* **ACTIVITY**:
Every line from the one with "Given: Select the G480 residue label" to the one with "1008x1193 pixels.", including those two, is to be copied exactly; all other lines of the entries below are left out.

---------- DATA SHOWN ----------

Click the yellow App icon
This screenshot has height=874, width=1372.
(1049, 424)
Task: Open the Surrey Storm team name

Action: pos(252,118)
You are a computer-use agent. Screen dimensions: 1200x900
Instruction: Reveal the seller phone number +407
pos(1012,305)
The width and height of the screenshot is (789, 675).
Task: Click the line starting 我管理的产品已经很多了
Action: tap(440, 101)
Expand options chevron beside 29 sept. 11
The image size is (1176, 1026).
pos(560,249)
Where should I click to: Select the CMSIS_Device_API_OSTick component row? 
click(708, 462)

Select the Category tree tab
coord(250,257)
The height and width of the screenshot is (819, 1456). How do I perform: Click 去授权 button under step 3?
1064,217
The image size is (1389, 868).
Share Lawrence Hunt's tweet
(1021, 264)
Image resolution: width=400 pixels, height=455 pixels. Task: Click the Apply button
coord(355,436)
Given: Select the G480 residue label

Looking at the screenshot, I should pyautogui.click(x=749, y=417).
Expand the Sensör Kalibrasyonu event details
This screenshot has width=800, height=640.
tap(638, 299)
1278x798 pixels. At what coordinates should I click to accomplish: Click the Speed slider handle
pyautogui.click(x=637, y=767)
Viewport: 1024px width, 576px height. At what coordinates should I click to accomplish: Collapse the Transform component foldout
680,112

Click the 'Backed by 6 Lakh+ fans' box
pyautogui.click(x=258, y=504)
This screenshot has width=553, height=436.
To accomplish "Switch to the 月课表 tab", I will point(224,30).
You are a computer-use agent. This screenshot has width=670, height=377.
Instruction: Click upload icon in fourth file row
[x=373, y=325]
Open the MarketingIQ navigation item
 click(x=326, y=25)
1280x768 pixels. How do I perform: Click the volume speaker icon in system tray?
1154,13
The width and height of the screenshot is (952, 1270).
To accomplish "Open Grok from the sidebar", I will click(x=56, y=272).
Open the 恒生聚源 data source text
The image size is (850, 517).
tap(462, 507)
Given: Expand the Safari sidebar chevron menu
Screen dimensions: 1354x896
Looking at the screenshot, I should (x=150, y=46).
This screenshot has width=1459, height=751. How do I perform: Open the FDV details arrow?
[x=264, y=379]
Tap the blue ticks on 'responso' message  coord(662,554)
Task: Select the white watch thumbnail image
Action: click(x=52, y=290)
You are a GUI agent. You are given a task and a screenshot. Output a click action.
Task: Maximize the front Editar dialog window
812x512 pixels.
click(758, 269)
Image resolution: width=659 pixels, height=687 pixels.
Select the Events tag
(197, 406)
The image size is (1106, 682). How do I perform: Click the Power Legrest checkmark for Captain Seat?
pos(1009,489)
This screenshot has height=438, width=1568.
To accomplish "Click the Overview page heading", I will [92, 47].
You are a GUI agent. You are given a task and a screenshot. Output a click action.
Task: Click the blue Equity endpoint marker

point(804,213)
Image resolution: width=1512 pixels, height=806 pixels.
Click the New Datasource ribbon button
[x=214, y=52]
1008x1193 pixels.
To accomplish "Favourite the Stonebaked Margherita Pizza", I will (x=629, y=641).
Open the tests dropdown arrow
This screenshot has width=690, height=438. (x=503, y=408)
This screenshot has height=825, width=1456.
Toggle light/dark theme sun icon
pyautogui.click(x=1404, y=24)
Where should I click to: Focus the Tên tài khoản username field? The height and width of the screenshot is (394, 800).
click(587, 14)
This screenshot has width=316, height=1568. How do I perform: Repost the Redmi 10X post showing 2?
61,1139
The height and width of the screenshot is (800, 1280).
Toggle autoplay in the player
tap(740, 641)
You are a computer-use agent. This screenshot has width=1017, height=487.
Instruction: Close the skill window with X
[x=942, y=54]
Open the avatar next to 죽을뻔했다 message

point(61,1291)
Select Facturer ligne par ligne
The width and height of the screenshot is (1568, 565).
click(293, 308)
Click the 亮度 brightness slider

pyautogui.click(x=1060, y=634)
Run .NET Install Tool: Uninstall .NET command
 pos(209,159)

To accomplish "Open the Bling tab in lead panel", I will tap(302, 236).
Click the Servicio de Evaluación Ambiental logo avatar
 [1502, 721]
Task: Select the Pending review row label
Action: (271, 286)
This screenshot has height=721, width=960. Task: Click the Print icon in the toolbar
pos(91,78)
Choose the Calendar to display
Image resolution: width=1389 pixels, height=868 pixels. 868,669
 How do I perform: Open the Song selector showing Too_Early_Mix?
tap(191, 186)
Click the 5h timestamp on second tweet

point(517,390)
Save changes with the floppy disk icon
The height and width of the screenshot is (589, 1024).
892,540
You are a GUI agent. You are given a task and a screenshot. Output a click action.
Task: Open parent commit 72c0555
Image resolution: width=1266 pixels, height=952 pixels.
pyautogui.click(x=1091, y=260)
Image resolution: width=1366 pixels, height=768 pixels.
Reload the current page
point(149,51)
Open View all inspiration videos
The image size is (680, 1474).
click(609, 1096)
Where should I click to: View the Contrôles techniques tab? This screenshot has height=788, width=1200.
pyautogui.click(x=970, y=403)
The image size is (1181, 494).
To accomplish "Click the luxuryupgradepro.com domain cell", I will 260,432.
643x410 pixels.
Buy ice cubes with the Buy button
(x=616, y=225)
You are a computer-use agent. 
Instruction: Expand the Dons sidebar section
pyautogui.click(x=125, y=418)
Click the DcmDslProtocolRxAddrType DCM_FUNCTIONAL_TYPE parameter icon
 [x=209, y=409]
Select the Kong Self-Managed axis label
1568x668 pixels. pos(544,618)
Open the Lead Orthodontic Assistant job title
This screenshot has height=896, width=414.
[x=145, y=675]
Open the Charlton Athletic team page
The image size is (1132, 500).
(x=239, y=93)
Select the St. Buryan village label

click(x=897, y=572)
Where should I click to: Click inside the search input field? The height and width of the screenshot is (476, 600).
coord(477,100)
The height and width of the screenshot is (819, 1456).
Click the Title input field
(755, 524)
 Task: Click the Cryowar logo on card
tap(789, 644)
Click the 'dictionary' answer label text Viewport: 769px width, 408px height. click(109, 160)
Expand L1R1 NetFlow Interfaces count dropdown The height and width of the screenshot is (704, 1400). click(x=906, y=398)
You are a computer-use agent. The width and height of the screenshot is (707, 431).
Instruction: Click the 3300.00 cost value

----------

* **COMPLETED EXERCISE**:
Given: Select the G480 residue label

Looking at the screenshot, I should pyautogui.click(x=749, y=417).
Expand the Sensör Kalibrasyonu event details
This screenshot has width=800, height=640.
tap(638, 299)
1278x798 pixels. At what coordinates should I click to accomplish: Click the Speed slider handle
pyautogui.click(x=637, y=767)
Viewport: 1024px width, 576px height. At what coordinates should I click to accomplish: Collapse the Transform component foldout
680,112

Click the 'Backed by 6 Lakh+ fans' box
pyautogui.click(x=258, y=504)
This screenshot has width=553, height=436.
To accomplish "Switch to the 月课表 tab", I will point(224,30).
You are a computer-use agent. This screenshot has width=670, height=377.
Instruction: Click upload icon in fourth file row
[x=373, y=325]
Open the MarketingIQ navigation item
 click(x=326, y=25)
1280x768 pixels. How do I perform: Click the volume speaker icon in system tray?
1154,13
The width and height of the screenshot is (952, 1270).
To accomplish "Open Grok from the sidebar", I will click(x=56, y=272).
Open the 恒生聚源 data source text
The image size is (850, 517).
tap(462, 507)
Given: Expand the Safari sidebar chevron menu
Screen dimensions: 1354x896
Looking at the screenshot, I should (x=150, y=46).
This screenshot has width=1459, height=751. How do I perform: Open the FDV details arrow?
[x=264, y=379]
Tap the blue ticks on 'responso' message  coord(662,554)
Task: Select the white watch thumbnail image
Action: click(x=52, y=290)
You are a GUI agent. You are given a task and a screenshot. Output a click action.
Task: Maximize the front Editar dialog window
812x512 pixels.
click(758, 269)
Image resolution: width=659 pixels, height=687 pixels.
Select the Events tag
(197, 406)
The image size is (1106, 682). How do I perform: Click the Power Legrest checkmark for Captain Seat?
pos(1009,489)
This screenshot has height=438, width=1568.
To accomplish "Click the Overview page heading", I will [92, 47].
You are a GUI agent. You are given a task and a screenshot. Output a click action.
Task: Click the blue Equity endpoint marker

point(804,213)
Image resolution: width=1512 pixels, height=806 pixels.
Click the New Datasource ribbon button
[x=214, y=52]
1008x1193 pixels.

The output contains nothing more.